HSP and other area institutions have partnered to host the conference, James Logan and the Networks of Atlantic Culture and Politics, 1699-1751, on Thursday, 9/18 - Saturday, 9/20.
James Logan (1674-1751) served as Provincial Secretary to the Penn family, studied the sexuality of plants, mentored Benjamin Franklin and John Bartram, served as Mayor of Philadelphia and Chief Justice of Pennsylvania, and shaped his province’s relationships with Native Americans. Logan traded furs, owned slaves, and was a gentleman-merchant, book collector, and scholar in Philadelphia in the decades that the colonial metropole became one of the most populous and cosmopolitan port cities in British North America.
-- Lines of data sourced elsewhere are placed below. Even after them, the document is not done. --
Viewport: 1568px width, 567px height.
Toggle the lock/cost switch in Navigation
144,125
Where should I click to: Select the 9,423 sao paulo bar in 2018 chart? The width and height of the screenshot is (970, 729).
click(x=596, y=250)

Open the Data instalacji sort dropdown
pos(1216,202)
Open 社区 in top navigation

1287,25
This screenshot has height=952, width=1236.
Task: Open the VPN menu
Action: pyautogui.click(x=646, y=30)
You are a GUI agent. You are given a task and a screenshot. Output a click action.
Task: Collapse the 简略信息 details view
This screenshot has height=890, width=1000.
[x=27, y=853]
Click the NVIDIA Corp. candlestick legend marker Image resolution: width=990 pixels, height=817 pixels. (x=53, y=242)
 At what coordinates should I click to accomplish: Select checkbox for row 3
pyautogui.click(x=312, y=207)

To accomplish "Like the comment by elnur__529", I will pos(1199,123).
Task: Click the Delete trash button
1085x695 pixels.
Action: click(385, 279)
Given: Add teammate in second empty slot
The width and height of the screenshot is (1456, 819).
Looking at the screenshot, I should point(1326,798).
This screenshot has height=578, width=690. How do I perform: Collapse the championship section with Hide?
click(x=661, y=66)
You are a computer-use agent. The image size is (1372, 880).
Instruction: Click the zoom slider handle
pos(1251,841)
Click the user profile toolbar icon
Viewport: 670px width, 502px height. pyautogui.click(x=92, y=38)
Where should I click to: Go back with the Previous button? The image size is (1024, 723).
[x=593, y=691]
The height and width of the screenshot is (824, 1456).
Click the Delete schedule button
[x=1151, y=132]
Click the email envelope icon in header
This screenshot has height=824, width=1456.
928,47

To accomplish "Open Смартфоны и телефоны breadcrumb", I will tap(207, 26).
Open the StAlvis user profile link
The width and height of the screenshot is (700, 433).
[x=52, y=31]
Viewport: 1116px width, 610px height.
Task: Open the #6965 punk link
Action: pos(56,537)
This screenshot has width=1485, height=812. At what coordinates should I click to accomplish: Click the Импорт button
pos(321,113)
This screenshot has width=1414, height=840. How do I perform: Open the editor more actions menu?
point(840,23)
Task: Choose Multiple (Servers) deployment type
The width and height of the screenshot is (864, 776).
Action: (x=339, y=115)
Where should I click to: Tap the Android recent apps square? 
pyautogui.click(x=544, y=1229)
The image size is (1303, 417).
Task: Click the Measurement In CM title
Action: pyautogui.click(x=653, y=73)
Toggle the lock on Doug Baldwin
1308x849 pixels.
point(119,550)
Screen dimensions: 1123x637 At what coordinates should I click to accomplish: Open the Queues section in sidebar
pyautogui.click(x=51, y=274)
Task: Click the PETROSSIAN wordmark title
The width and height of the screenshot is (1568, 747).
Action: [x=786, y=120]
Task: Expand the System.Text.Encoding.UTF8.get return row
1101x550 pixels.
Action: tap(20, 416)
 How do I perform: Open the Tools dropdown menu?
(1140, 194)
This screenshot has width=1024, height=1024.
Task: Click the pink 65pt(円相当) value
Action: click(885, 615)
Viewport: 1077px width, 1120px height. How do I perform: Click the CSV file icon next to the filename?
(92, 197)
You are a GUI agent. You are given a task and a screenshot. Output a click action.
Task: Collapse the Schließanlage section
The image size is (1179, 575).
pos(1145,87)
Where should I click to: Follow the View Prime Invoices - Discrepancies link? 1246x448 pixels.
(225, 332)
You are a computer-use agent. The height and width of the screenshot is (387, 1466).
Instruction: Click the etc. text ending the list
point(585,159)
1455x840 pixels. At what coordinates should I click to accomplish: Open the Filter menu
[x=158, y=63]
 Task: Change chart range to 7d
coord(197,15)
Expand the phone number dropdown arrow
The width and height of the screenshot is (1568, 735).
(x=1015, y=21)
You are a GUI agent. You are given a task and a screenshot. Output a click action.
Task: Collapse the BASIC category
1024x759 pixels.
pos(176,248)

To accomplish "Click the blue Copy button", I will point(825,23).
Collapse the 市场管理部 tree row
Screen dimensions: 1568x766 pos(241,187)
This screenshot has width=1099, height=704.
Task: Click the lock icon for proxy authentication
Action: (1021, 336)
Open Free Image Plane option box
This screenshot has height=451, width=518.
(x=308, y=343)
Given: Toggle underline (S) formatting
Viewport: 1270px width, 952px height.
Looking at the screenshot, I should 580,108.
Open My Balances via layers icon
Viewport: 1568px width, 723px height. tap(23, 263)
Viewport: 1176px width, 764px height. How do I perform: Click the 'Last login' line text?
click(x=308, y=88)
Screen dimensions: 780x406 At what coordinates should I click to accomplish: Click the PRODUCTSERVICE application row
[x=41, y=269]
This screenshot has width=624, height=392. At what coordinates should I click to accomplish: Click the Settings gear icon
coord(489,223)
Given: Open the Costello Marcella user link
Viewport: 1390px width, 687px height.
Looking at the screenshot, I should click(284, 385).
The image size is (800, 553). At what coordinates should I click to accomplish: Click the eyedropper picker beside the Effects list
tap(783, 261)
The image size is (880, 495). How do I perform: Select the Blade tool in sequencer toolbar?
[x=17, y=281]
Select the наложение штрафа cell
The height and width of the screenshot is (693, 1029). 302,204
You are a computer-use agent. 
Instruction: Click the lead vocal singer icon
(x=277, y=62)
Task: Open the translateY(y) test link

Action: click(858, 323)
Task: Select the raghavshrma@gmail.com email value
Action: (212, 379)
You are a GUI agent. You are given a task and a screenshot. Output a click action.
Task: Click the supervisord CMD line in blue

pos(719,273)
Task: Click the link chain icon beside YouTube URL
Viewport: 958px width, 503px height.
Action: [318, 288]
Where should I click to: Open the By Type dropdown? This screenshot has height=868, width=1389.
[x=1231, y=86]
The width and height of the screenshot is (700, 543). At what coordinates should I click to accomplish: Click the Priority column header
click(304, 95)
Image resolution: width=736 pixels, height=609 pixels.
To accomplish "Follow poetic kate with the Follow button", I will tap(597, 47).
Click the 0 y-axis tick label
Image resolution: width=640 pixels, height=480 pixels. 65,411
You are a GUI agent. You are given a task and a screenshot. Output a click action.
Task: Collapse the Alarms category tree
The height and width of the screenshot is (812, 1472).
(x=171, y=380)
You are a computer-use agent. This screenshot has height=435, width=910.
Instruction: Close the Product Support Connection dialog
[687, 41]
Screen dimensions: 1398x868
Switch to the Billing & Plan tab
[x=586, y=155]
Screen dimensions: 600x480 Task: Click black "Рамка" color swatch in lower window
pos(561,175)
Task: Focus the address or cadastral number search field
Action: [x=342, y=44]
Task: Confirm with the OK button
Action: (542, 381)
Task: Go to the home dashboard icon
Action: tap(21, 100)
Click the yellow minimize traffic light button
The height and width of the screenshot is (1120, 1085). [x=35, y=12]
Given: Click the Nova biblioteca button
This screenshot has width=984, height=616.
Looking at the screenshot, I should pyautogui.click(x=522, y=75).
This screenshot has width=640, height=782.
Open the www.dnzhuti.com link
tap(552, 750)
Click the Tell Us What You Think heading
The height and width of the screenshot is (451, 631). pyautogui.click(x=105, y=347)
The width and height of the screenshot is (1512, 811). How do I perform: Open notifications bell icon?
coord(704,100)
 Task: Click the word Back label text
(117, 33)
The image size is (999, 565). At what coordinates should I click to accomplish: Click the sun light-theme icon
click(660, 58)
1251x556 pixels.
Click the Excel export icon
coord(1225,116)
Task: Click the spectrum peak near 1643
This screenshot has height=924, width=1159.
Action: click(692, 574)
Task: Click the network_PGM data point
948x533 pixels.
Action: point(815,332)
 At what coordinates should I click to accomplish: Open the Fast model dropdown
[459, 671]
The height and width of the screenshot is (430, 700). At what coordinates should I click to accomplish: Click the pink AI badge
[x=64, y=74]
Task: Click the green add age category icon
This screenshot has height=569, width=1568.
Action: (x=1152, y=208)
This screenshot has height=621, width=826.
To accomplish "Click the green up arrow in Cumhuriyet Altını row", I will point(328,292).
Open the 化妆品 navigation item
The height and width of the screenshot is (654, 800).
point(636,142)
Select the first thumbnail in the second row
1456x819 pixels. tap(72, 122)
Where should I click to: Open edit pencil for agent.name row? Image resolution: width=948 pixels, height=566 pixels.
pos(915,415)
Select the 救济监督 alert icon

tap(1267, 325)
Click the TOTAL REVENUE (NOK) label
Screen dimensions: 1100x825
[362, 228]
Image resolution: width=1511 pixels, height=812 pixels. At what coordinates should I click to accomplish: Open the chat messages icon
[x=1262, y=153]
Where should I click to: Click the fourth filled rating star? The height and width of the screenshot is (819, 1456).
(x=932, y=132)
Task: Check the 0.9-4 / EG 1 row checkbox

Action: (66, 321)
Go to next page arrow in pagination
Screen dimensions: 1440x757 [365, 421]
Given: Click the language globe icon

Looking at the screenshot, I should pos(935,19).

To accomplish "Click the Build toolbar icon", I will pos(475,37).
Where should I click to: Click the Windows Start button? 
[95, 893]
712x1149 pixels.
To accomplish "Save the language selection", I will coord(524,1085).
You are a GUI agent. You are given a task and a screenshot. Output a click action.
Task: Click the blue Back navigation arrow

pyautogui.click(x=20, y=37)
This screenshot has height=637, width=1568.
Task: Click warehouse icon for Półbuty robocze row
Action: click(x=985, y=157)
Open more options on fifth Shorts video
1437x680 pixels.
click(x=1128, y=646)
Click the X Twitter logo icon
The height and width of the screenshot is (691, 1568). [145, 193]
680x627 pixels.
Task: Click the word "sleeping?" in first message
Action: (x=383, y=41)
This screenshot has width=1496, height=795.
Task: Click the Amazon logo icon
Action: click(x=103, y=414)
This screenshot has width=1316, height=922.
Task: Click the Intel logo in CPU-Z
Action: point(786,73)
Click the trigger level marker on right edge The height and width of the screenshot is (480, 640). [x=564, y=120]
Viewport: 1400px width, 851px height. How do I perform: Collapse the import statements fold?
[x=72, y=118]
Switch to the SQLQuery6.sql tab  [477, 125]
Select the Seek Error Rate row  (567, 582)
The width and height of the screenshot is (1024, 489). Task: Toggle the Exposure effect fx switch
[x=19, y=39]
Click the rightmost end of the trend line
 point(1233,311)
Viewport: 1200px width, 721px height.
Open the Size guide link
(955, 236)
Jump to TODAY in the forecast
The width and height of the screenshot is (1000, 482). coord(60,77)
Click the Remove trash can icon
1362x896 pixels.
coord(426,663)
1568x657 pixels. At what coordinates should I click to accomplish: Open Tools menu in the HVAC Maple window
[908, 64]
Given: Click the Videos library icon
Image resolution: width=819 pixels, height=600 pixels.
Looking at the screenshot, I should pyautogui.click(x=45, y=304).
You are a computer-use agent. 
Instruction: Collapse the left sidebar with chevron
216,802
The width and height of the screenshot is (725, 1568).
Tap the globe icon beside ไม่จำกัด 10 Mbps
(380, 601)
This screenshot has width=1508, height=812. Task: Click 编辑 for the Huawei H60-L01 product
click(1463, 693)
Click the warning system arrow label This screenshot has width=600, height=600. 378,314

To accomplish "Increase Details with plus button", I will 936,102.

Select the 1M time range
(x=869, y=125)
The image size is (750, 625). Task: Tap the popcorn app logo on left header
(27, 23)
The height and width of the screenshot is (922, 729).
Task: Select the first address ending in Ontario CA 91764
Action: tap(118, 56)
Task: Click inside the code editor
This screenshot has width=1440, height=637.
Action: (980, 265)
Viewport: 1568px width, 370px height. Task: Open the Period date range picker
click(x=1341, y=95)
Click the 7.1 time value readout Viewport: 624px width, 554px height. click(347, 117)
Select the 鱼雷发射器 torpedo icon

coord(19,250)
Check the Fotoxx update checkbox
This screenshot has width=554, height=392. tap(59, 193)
This three-day conference explores the nuanced and multifaceted life of James Logan. Co-sponsored by the Library Company of Philadelphia, McNeil Center for Early American Studies, Stenton, and The National Society of the Colonial Dames of America in the Commonwealth of Pennsylvania.
In conjunction with the conference, HSP will display a selection of documents related to the life of James Logan. Materials will provide a glimpse into the many facets of James Logan, including his personal life, his intellectual pursuits, his work as provincial secretary to William Penn and in the public sphere, and his role in Indian affairs.
Highlights include a map of the infamous Walking Purchase, William Penn’s Charter for Philadelphia with Logan’s marginal notes, chapters from Logan’s unfinished manuscript “Of the Duties of Man, as They may be Deduced from Nature,” plans for his house Stenton, and a courtship letter to his future wife, Sarah Read.